Moncla Anne, Missirian Chantal, Cacciagli Pierre, Balzamo Eve, Legeai-Mallet Laurence, Jouve Jean-Luc, Chabrol Brigitte, Le Merrer Martine, Plessis Ghislaine, Villard Laurent, Philip Nicole
Assistance Publique-Hôpitaux de Marseille, Hôpital d'Enfants de La Timone, Departement de Génétique, Marseille, France.
Hum Mutat. 2007 Dec;28(12):1183-8. doi: 10.1002/humu.20611.

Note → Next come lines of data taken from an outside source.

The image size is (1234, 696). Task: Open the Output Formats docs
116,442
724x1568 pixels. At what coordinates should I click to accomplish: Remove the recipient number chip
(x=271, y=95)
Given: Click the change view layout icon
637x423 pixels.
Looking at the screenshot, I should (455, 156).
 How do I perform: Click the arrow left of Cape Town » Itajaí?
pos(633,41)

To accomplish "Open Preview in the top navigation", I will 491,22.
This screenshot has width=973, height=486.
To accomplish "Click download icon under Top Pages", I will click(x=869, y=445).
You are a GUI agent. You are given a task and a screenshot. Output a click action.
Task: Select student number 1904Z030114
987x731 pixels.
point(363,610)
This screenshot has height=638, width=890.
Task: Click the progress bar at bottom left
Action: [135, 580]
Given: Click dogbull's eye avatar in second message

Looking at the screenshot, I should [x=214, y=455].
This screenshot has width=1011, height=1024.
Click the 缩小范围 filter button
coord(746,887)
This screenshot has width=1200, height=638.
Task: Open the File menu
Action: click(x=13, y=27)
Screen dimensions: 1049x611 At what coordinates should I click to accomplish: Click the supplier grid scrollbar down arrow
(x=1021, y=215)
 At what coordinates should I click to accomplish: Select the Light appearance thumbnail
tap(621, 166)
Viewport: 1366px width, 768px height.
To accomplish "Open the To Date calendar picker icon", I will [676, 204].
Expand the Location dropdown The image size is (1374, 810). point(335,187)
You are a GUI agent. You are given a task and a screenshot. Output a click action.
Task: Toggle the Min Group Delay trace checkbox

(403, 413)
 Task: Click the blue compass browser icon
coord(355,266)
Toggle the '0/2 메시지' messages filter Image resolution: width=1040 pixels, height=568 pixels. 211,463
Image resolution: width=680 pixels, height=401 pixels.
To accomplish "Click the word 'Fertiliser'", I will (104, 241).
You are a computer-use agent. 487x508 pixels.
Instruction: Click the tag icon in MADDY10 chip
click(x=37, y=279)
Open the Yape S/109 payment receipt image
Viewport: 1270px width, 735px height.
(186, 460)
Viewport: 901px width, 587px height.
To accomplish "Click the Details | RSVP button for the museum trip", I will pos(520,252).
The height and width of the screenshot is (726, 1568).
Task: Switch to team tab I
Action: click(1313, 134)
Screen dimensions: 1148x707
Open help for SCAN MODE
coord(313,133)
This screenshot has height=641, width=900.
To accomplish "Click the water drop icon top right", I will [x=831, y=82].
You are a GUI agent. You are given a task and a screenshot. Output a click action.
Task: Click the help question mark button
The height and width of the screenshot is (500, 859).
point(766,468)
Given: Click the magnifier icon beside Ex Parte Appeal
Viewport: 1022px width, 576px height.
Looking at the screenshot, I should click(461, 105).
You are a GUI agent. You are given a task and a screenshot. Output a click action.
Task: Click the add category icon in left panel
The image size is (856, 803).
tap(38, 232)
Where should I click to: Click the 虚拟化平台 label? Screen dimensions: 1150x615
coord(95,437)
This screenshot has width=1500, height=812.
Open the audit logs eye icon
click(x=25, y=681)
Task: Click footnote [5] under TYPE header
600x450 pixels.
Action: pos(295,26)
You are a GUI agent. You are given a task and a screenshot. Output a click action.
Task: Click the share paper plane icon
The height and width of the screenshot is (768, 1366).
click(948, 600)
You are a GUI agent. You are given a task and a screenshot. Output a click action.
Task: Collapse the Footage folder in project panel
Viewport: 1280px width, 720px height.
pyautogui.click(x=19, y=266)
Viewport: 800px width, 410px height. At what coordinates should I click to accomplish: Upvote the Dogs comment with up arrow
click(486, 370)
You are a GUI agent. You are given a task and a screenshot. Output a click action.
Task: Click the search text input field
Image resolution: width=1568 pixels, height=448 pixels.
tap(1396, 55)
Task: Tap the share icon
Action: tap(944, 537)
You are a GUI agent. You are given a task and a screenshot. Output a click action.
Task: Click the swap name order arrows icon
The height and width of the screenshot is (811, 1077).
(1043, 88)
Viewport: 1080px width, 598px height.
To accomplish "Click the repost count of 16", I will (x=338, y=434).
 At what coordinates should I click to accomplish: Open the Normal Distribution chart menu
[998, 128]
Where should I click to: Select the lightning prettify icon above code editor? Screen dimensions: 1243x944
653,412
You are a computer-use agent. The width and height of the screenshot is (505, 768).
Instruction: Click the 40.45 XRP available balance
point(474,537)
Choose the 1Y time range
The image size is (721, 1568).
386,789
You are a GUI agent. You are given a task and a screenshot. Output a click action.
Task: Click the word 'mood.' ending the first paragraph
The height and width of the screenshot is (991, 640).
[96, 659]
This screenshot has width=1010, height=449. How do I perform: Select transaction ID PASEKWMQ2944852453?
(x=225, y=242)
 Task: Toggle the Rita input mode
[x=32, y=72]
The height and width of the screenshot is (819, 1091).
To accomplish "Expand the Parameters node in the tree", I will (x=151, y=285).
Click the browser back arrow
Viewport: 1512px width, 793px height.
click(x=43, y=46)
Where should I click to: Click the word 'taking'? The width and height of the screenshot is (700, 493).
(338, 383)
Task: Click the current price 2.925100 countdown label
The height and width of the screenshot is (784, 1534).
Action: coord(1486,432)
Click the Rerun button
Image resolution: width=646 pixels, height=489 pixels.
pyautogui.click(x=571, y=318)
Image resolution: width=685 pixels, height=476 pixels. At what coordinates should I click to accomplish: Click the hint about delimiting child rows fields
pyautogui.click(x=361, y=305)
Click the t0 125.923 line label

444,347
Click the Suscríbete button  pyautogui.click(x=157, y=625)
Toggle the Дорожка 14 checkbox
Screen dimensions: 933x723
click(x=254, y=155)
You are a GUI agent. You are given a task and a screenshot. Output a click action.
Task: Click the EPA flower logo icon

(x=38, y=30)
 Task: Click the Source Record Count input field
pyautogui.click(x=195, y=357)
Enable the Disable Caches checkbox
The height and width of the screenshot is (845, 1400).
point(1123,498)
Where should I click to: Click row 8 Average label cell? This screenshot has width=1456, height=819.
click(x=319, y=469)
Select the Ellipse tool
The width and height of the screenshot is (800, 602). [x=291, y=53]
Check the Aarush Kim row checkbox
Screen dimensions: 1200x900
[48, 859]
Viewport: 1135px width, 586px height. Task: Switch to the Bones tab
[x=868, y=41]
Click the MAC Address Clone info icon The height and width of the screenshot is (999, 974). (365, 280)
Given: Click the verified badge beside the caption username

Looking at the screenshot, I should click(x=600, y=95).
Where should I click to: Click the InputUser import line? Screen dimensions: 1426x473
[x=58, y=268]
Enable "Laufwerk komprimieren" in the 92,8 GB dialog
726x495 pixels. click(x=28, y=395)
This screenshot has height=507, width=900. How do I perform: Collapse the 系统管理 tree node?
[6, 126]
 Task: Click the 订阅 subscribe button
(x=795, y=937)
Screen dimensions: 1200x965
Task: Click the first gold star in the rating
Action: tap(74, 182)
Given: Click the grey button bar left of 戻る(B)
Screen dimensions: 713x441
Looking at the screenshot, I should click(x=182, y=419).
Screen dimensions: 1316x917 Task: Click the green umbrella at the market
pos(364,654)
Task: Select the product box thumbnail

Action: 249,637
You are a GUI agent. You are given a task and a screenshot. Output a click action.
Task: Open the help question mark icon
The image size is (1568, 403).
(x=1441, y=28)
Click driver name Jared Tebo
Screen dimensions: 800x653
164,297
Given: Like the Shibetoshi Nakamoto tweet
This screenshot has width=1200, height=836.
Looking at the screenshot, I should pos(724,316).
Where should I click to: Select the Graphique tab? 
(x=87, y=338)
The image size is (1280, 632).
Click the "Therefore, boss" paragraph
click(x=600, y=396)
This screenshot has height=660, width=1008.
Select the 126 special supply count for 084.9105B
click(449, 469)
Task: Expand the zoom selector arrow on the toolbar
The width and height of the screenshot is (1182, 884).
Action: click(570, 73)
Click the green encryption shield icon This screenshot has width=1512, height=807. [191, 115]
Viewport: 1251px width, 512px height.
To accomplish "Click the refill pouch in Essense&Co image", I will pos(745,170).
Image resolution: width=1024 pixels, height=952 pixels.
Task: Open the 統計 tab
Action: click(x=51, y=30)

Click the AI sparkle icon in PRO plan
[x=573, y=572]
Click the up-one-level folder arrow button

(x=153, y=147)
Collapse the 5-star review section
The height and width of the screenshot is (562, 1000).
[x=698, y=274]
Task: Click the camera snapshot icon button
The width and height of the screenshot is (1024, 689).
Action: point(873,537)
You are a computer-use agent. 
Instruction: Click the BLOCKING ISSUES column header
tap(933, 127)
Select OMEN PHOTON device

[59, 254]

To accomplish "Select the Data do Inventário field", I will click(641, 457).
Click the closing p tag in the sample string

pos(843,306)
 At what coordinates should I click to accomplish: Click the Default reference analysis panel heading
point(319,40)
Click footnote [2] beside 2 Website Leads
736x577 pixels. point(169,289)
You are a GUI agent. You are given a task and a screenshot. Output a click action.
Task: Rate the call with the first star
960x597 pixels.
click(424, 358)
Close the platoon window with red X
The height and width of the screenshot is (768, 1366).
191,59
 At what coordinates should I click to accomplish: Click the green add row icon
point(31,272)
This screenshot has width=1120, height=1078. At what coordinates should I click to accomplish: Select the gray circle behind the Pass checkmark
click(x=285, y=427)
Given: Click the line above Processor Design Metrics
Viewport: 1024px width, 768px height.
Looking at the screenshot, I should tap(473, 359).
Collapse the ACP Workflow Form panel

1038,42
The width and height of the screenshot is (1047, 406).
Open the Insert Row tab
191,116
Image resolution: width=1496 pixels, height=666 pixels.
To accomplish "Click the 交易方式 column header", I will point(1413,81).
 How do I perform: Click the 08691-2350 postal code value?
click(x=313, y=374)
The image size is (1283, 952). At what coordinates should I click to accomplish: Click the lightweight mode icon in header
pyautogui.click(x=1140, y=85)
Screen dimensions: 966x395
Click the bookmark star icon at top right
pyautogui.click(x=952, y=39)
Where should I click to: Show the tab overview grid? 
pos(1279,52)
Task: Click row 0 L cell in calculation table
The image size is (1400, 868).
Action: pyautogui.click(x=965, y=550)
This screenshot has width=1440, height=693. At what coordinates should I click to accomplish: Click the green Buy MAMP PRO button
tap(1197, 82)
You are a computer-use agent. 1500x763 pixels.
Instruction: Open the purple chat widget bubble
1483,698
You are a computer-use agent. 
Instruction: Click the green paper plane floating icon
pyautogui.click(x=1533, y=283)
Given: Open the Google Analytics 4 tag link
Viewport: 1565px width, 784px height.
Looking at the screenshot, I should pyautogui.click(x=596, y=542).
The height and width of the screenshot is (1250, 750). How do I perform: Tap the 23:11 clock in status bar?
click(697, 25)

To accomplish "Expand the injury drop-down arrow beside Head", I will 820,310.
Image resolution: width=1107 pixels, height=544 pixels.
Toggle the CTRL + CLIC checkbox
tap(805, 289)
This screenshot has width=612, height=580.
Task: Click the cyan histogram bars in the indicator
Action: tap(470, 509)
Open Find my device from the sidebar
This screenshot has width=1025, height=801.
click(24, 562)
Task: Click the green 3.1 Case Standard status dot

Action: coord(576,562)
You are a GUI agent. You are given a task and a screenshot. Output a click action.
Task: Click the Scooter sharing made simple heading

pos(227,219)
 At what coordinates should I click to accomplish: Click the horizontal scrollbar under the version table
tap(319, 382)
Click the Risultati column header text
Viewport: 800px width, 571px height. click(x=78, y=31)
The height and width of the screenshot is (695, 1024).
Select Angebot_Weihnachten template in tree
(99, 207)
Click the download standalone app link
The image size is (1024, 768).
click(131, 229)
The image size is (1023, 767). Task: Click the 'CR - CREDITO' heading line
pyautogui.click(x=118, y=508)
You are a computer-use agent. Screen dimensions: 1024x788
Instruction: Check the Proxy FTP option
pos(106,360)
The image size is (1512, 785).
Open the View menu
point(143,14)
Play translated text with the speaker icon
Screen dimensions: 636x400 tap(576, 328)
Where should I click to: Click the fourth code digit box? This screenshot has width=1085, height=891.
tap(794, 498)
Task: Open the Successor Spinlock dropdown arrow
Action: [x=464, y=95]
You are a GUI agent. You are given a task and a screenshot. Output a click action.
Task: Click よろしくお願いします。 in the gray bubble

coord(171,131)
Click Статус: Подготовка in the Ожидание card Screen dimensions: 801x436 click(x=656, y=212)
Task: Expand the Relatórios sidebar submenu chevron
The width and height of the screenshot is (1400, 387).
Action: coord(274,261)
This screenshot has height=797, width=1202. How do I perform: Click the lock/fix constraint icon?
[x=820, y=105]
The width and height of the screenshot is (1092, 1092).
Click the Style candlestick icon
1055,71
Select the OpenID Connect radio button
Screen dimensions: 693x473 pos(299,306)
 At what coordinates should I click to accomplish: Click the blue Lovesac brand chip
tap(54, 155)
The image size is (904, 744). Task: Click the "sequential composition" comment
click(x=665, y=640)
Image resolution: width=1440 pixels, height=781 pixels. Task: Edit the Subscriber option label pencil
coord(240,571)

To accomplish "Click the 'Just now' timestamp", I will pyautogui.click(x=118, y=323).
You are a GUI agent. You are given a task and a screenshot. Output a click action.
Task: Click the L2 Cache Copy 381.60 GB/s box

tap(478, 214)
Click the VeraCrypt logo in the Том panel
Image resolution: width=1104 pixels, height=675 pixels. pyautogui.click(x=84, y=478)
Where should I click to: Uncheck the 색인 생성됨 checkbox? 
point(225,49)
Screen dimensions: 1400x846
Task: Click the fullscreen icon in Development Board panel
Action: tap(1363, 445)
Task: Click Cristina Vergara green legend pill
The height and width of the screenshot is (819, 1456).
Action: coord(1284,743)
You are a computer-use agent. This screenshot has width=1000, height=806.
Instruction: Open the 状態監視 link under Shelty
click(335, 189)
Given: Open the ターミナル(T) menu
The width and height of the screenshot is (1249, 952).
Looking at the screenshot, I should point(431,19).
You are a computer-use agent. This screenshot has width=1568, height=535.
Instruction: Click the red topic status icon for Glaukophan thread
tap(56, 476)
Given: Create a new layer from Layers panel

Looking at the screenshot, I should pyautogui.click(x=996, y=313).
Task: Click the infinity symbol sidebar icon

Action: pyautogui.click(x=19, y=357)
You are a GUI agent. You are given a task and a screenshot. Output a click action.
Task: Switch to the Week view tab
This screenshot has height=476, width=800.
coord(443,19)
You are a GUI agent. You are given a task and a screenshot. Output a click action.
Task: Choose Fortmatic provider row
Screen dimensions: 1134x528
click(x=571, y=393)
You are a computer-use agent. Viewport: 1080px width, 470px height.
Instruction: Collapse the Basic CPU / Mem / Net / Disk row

Overexpression of the C-type natriuretic peptide, encoded by the NPPC gene in 2q37.1, was recently reported in a patient presenting an overgrowth phenotype and a balanced t(2;7)(q37.1;q21.3) translocation. We present clinical, cytogenetic, and molecular data from two additional patients carrying balanced translocations involving the same 2q37.1 chromosome band and chromosomes 8 and 13, respectively. The clinical phenotype of these patients is very similar to the first patient described. In addition to the overgrowth syndrome, there is evidence of generalized cartilage dysplasia. In these two new cases, we found overexpression of NPPC, confirming that this unusual overgrowth phenotype in humans is due to the overexpression of this gene. The involvement of three different chromosomes and a cluster of breakpoints around the NPPC gene suggests that the overexpression of this gene in translocation patients could be due to its separation from a negative regulatory element located on chromosome 2, which would constitute a previously undescribed mutational mechanism.
最近有报道称,一名表现出过度生长表型且存在平衡的t(2;7)(q37.1;q21.3)易位的患者中,位于2q37.1的NPPC基因编码的C型利钠肽出现过表达。我们展示了另外两名患者的临床、细胞遗传学和分子数据,这两名患者分别携带涉及相同的2q37.1染色体带以及8号和13号染色体的平衡易位。这些患者的临床表型与首例报道患者非常相似。除过度生长综合征外,还有全身软骨发育异常的证据。在这两例新病例中,我们发现NPPC过表达,证实人类这种不寻常的过度生长表型是由于该基因的过表达所致。三条不同染色体的参与以及NPPC基因周围的一个断点簇表明,易位患者中该基因的过表达可能是由于其与位于2号染色体上的一个负调控元件分离,这将构成一种此前未描述过的突变机制。